The second question I want you to ask yourself is: Does he say one thing to your face like “I want to be in a committed relationship with you,” but then he behaves very differently when you’re not together or you’re not watching him?
If that’s the case, then you still may have put him in the god position in your life but you also have a different problem.
It’s crucial that you not confuse charm and charisma with good character. You say that he is a lot of fun to be with and treats you well in some ways but you’re also telling me that he hasn’t been truthful with you, he’s hiding what he’s doing and he’s been inconsiderate of your feelings He wants you in his life but he minimizes the pain he causes you. In addition, when you confront him on his actions, he flips things around so that the problem becomes your jealousy and insecurity instead of his deceit and flirtatious behaviors.
It’s important that you ask yourself why you would continue to pursue a relationship with someone who cannot be faithful to you, isn’t honest, and doesn’t care about how he hurts your feelings. Is it that you’re afraid to be alone? Or is it that you’re not sure you will be treated any better by someone else?
Do you really want to be a detective or policeman over his phone and internet use?
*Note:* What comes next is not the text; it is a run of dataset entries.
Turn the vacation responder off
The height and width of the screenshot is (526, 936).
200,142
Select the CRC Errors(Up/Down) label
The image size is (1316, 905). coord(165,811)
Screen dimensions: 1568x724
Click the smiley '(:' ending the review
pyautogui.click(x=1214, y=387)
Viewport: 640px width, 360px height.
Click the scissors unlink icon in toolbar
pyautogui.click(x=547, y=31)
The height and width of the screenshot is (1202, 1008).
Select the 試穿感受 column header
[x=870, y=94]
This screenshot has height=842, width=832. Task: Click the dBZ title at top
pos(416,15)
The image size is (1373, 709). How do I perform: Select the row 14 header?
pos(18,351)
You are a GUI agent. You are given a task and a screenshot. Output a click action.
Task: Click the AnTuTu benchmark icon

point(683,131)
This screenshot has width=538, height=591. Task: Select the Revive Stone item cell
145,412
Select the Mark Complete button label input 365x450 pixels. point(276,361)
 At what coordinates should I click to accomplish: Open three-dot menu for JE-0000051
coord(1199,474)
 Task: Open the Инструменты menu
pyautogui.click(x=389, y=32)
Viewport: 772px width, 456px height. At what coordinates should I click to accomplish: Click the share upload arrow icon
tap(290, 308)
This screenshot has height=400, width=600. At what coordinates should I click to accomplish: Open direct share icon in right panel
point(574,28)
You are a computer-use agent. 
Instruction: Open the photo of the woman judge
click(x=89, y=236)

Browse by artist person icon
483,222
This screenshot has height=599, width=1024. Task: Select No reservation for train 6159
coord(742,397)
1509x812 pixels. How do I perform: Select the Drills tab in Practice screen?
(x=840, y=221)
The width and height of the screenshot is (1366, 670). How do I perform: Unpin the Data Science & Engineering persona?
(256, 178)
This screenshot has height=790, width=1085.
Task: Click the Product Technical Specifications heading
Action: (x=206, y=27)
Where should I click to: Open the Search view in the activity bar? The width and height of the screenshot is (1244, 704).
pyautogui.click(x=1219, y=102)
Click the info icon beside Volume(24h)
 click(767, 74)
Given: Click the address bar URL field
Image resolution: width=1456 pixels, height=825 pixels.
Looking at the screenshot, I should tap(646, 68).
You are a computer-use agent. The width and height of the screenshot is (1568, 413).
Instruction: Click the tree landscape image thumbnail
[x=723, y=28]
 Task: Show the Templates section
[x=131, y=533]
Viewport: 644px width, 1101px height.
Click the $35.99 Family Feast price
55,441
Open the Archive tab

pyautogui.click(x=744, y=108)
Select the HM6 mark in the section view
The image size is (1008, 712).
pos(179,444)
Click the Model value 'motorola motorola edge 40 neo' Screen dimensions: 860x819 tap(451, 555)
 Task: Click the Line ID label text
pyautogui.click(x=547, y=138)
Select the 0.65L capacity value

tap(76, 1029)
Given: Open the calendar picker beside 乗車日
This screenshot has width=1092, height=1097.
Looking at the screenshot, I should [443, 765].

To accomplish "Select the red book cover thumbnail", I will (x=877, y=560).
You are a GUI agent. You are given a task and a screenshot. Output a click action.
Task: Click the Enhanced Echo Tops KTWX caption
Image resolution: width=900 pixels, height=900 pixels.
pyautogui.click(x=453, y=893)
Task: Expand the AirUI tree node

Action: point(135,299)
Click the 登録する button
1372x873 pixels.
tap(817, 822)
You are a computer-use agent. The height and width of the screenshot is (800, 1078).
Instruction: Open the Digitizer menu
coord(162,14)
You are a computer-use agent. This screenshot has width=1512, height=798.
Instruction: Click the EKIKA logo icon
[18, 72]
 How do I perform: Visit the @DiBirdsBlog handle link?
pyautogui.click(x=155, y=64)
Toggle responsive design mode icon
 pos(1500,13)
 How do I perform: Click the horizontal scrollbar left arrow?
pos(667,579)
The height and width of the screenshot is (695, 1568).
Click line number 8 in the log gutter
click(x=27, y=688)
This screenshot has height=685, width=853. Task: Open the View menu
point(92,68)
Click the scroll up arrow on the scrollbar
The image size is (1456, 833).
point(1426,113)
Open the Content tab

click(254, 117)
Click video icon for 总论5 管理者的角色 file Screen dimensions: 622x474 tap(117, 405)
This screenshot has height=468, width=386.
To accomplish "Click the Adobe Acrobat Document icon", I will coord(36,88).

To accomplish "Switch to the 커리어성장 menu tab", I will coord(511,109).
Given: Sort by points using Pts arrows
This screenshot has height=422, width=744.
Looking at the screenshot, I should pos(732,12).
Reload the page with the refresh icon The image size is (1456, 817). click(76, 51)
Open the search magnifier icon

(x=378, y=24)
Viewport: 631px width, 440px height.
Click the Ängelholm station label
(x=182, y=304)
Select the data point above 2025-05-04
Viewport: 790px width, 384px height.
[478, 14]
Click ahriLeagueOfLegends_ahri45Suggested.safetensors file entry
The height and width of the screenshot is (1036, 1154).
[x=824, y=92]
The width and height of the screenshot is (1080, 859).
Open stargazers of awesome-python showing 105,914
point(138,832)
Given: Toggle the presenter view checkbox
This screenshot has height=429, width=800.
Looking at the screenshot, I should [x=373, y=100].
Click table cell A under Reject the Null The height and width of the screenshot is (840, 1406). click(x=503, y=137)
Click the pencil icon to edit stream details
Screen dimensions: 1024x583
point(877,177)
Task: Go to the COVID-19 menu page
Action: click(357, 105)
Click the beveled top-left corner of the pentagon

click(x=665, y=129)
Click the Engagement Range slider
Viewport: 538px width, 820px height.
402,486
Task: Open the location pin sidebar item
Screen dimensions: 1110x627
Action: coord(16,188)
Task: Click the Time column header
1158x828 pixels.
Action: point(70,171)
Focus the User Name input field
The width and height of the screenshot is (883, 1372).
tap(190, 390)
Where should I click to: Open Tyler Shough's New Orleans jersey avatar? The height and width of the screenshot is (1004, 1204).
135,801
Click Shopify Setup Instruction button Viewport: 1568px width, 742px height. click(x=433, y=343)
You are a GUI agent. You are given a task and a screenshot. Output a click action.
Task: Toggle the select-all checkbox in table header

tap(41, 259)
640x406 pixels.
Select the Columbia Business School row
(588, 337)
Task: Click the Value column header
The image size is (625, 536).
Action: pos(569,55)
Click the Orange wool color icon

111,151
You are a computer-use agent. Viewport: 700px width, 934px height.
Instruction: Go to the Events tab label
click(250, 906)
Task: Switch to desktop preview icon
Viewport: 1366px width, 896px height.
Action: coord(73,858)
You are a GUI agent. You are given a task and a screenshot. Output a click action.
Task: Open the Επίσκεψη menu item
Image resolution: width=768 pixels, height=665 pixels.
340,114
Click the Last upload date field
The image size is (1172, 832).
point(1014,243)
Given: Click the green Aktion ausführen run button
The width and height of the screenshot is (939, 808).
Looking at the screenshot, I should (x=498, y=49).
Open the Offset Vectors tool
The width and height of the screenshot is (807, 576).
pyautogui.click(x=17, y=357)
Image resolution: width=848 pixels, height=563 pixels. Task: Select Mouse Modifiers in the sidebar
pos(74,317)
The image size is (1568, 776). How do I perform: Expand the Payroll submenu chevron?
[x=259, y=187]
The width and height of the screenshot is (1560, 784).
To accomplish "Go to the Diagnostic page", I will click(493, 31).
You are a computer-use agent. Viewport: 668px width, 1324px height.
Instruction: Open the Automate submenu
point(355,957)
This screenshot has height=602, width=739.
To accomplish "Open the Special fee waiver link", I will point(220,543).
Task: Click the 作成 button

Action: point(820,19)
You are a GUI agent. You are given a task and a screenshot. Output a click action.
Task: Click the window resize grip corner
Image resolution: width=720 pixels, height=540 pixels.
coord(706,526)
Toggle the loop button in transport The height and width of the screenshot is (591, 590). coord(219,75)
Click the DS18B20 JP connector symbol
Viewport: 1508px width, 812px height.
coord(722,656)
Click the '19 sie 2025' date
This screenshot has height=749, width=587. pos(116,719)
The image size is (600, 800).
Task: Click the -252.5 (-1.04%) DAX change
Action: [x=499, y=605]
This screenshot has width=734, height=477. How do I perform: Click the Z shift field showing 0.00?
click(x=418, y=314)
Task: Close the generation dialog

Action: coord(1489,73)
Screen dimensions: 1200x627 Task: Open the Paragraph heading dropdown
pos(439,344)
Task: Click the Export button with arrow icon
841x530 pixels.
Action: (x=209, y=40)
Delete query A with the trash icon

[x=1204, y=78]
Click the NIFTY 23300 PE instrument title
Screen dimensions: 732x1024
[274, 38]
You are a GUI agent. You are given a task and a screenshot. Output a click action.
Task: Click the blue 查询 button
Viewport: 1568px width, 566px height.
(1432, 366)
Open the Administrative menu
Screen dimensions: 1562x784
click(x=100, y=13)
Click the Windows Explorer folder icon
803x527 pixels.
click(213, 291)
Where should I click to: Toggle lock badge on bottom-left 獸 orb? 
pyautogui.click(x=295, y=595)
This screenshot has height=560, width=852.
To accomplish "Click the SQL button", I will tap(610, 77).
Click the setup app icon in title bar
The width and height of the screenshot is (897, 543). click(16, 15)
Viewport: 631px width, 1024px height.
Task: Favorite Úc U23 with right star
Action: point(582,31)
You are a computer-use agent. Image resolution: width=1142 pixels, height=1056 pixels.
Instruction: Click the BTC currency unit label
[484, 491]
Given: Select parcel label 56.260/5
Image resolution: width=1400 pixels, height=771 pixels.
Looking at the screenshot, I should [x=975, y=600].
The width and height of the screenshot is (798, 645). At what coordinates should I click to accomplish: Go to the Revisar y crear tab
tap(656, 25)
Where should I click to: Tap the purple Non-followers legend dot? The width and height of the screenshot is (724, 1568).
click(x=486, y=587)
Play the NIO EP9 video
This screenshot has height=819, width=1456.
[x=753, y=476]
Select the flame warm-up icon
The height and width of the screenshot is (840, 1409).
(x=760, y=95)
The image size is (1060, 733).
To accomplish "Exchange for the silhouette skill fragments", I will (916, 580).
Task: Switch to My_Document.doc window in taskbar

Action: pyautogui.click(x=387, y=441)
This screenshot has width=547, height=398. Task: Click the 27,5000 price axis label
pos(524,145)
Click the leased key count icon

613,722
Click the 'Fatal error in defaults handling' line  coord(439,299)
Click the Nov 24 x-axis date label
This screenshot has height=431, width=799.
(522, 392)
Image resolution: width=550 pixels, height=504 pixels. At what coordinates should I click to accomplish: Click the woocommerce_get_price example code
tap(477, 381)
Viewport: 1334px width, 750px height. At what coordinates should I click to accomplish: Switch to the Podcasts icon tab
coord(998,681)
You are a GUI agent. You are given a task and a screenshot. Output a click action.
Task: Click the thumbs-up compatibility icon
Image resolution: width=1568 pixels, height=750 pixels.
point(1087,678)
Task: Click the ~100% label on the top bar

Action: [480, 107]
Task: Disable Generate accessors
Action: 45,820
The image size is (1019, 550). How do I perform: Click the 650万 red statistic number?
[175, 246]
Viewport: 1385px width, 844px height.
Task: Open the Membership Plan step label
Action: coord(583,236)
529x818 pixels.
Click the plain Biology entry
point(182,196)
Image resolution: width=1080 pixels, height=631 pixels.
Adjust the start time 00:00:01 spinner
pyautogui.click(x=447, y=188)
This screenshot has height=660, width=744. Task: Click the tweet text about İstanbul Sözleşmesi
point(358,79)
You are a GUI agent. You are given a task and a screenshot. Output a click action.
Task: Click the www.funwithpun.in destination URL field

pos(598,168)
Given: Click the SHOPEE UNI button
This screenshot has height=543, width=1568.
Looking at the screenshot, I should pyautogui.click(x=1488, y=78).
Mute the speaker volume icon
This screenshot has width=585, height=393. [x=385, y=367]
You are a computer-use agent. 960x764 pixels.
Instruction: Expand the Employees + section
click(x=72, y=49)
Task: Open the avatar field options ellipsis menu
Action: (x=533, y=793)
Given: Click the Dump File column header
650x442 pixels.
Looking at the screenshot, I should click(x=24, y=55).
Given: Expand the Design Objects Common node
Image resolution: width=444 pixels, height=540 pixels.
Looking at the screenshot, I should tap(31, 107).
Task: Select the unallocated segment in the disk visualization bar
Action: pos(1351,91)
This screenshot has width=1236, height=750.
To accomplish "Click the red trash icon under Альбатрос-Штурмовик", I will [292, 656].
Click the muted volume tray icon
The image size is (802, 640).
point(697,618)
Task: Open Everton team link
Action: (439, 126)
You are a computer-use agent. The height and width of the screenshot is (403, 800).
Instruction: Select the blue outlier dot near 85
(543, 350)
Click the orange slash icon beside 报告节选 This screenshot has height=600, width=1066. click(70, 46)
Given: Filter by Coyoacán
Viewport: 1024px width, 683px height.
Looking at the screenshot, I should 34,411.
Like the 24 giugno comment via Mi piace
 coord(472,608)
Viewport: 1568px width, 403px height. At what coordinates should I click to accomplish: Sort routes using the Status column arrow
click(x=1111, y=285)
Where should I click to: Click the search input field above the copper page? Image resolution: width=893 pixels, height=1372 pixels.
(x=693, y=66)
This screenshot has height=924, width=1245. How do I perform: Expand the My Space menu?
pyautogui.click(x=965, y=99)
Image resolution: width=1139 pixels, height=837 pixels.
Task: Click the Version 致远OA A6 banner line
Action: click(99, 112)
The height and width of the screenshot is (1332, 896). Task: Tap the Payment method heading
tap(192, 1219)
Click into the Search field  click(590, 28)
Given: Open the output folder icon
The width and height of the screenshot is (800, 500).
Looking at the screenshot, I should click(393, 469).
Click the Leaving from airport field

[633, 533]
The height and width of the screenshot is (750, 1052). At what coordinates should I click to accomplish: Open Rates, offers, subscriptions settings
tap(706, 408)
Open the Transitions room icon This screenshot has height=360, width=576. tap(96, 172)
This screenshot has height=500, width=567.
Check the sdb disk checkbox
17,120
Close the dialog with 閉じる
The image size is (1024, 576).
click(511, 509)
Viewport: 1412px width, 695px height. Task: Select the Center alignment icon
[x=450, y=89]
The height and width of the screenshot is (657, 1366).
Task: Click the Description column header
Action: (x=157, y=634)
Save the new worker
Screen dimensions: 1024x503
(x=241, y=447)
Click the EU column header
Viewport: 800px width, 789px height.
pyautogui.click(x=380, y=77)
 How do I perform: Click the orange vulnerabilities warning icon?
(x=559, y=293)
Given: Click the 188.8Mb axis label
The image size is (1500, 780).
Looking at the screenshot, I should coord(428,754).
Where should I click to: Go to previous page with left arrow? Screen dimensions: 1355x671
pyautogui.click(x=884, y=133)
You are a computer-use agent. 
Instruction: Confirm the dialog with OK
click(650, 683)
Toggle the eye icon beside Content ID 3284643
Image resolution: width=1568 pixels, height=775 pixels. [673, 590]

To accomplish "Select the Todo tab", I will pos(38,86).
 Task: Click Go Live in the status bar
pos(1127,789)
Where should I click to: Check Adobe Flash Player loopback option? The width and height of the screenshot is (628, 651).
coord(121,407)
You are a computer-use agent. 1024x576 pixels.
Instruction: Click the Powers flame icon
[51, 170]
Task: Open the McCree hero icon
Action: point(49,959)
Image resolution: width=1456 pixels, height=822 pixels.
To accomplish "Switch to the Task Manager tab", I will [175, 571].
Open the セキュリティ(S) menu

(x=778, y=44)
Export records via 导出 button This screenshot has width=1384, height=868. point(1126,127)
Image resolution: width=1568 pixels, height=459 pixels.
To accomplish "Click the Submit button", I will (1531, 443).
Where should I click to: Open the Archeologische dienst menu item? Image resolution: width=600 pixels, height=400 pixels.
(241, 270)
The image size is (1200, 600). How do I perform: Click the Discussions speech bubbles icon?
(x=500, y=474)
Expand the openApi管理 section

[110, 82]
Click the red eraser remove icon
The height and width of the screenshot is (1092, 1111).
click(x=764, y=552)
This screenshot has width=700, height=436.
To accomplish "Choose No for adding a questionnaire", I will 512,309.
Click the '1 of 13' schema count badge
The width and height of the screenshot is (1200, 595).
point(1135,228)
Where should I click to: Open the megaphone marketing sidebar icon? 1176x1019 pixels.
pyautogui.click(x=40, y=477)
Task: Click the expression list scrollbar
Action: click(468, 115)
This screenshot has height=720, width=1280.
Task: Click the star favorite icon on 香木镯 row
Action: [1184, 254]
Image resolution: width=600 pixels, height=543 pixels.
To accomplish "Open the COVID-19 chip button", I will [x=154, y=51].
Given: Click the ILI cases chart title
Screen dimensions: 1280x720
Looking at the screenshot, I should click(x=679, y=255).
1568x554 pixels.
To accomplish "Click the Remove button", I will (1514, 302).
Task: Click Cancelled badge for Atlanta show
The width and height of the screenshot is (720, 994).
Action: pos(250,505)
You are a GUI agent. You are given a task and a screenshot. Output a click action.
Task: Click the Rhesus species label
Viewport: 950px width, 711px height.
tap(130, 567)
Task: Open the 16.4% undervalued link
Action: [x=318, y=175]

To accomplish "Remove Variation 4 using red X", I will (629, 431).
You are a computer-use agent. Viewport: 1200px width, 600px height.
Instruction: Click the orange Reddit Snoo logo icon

If you choose to do that, how will that make you feel more secure or loved? When we start trying to control another person’s actions, it usually results in the other person becoming sneakier and more clever at hiding things, not more loving and honest.
Your problem as I see it is that you don’t like your boyfriend’s deceit and flirtatious behavior. You don’t like feeling insecure around him and you don’t like that he doesn’t seem to value you enough to change his behaviors. You are discouraged that your prayers haven’t changed him yet but have you considered that perhaps God might be trying to change you instead so that you respect yourself enough to not allow yourself to continue to be treated in this way and that you not marry this kind of person?
I’d love to hear how you worked this through and what the results were. Please share your journey with the rest of us. God Bless.